Taxing Remote Workers

Many of us have been working remotely since the coronavirus pandemic hit in earnest last March. If your place of work and place of residence are in the same state, there’s no problem. But what if you live in one state and would work in another state — that is, if you were still going into the office? Which state gets to share in the tax revenue on your income?

New Hampshire is asking the U.S. Supreme Court to directly answer that very question, in a challenge to a Massachusetts law that says Massachusetts may tax nonresidents who used to work in the state but now work from home instead. Other states are interested, too — some because they have tax laws similar to Massachusetts (like New York and five other states) and some because they are losing tax revenues as a result of such laws (like New Jersey and Connecticut).

The stakes are high, because the treatment of remote worker taxes can mean big bucks for state budgets. New Jersey, for example, estimates it will credit thousands of New Jersey residents who used to work in New York City, but now work remotely, for about $1.2 billion in income taxes paid to New York starting in March 2020. In an era where COVID shutdowns have cost countless jobs, and many state budgets are dealing with the lower tax revenues generated by the decreased economic activity, the treatment of taxes to remote workers could tip the balance between a balanced state budget and a budget that is in the red.

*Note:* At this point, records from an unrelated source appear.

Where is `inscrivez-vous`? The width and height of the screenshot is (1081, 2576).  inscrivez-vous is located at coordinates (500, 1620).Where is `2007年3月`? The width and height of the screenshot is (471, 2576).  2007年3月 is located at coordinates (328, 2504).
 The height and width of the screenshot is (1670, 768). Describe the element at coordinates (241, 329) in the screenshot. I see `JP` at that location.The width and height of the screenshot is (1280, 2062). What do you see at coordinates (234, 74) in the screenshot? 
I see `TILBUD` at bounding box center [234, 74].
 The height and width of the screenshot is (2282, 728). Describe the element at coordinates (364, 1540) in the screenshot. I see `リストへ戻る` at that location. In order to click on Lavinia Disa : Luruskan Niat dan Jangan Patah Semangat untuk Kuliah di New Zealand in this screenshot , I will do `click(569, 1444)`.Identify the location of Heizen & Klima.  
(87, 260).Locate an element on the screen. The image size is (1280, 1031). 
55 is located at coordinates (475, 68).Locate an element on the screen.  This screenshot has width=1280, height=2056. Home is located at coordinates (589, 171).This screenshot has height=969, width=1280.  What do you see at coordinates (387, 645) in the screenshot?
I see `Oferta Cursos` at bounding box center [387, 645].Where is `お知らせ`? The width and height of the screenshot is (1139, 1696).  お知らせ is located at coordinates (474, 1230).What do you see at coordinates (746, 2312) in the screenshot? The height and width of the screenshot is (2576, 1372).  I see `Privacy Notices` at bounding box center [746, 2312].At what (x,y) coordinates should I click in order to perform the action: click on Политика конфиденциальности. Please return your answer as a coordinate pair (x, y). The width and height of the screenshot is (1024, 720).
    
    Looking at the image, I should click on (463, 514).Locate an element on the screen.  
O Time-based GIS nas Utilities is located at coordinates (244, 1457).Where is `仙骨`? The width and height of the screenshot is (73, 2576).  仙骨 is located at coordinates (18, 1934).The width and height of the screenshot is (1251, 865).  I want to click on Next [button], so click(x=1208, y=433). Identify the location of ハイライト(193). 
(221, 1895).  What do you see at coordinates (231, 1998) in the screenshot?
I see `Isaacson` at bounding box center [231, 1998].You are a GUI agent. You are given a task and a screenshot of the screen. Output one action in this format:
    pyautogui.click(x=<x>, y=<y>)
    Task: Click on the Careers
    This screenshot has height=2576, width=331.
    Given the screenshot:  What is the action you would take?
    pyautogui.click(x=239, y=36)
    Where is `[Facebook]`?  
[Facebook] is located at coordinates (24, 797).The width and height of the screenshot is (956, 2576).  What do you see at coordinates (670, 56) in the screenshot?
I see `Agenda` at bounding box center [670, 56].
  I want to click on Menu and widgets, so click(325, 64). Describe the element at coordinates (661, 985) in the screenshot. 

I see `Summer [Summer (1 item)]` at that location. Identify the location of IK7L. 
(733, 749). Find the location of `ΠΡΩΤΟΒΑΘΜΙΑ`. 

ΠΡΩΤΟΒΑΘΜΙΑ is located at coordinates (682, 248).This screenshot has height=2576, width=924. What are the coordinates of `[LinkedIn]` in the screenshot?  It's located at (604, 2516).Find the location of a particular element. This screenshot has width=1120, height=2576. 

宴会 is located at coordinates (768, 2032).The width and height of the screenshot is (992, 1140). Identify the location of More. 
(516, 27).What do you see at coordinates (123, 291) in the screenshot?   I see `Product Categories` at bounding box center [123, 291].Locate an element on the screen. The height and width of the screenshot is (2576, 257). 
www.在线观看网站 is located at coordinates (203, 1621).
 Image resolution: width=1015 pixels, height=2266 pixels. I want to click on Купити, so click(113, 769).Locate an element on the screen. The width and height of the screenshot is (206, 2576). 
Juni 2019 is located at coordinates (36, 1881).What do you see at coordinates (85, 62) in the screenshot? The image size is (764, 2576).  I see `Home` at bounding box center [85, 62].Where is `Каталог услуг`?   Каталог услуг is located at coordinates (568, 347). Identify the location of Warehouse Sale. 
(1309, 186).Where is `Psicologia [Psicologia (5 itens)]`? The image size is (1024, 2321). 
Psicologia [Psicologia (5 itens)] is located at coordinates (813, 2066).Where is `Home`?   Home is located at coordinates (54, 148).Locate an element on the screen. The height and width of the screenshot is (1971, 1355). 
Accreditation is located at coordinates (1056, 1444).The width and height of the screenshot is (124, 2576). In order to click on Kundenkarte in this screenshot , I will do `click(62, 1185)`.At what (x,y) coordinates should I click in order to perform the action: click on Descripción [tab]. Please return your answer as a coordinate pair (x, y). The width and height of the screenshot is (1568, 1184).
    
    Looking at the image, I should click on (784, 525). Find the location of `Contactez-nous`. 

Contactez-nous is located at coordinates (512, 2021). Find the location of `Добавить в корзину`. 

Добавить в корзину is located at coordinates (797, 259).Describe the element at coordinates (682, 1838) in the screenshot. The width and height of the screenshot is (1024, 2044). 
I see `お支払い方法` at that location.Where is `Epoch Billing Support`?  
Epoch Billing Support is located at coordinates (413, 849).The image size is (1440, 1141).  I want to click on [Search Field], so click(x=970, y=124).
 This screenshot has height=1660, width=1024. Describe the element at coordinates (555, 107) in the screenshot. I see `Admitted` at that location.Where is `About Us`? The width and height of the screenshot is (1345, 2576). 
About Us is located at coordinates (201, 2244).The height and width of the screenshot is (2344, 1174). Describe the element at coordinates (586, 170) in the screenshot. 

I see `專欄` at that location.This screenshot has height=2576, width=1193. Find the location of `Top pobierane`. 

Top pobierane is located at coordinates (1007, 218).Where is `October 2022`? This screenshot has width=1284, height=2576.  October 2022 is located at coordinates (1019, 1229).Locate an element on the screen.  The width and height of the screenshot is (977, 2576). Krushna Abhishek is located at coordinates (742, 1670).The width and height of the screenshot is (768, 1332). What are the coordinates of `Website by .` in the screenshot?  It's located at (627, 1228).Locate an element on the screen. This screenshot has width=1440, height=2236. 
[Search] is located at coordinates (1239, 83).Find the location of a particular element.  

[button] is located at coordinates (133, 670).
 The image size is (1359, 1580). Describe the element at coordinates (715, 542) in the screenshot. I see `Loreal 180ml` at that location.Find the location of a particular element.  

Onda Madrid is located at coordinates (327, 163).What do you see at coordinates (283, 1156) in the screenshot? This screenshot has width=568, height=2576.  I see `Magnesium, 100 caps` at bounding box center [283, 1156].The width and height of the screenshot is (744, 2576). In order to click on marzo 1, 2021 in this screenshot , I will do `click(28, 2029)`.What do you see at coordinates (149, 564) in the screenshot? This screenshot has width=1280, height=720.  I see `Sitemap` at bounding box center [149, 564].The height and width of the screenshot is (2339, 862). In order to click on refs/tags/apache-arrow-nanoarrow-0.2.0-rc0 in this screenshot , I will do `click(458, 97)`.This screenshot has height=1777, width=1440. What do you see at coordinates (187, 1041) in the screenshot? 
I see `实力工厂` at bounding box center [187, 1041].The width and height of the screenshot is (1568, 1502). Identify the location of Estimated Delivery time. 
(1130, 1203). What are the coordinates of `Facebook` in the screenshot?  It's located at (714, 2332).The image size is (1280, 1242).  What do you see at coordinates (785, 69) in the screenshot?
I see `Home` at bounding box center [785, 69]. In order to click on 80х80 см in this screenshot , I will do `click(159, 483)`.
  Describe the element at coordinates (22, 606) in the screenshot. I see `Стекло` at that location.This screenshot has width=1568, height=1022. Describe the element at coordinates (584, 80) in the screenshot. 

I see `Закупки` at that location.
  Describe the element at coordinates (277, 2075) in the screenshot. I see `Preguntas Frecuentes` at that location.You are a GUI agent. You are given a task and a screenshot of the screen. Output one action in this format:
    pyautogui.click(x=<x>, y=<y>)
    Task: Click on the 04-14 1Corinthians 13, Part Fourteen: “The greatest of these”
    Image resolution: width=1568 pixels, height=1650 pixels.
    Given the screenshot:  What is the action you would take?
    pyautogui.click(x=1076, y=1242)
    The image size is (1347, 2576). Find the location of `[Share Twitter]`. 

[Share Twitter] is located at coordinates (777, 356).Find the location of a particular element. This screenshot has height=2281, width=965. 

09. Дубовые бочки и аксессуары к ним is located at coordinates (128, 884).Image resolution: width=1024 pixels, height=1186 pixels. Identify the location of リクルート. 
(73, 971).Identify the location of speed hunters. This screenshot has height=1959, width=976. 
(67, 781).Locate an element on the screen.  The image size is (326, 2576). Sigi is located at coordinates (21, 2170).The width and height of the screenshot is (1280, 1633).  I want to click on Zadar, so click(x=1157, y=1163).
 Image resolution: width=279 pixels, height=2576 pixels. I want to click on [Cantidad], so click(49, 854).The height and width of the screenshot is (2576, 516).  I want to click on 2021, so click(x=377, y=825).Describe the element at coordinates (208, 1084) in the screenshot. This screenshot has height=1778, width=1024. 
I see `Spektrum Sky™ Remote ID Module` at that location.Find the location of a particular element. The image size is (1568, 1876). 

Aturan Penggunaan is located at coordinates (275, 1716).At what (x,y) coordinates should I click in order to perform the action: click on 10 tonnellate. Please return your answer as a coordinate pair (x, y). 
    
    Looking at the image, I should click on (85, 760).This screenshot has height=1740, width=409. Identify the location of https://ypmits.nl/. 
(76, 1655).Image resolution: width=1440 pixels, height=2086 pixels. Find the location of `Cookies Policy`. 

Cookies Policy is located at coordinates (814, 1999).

The Massachusetts law being challenged in the Supreme Court was adopted in April 2020; Massachusetts said the law just maintains the status quo income tax treatment of remote workers so Massachusetts won’t have to determine precisely where they are working during the pandemic. New Hampshire, which doesn’t have an income tax, says that by taxing New Hampshire residents who formerly commuted but now are actually working from home, Massachusetts is invading New Hampshire’s sovereignty and violating the due process and commerce clauses of the Constitution. New Hampshire has invoked the Supreme Court’s original jurisdiction, which allows one state to sue another state directly in the high court, without going through lower courts, if the Court gives them permission to do so. The Supreme Court has asked the Biden Administration to weigh in on whether it should take the case. There’s some urgency to this issue, both because of the budget crisis in many states and because tax season is just around the corner.

Taxation of remote workers is just one of the many interesting legal issues that are going to be addressed as a result of the pandemic, the governmental shutdown orders, and the resulting disruption of what used to be normal practices — practices that now may be morphing into a “new normal” where remote work is much more commonplace. And you can be sure of one thing: when a legal issue raises the prospect of shifting billions of dollars of tax revenue, you can expect cash-hungry states with their eyes on their budgets to fight like cats and dogs for every cent.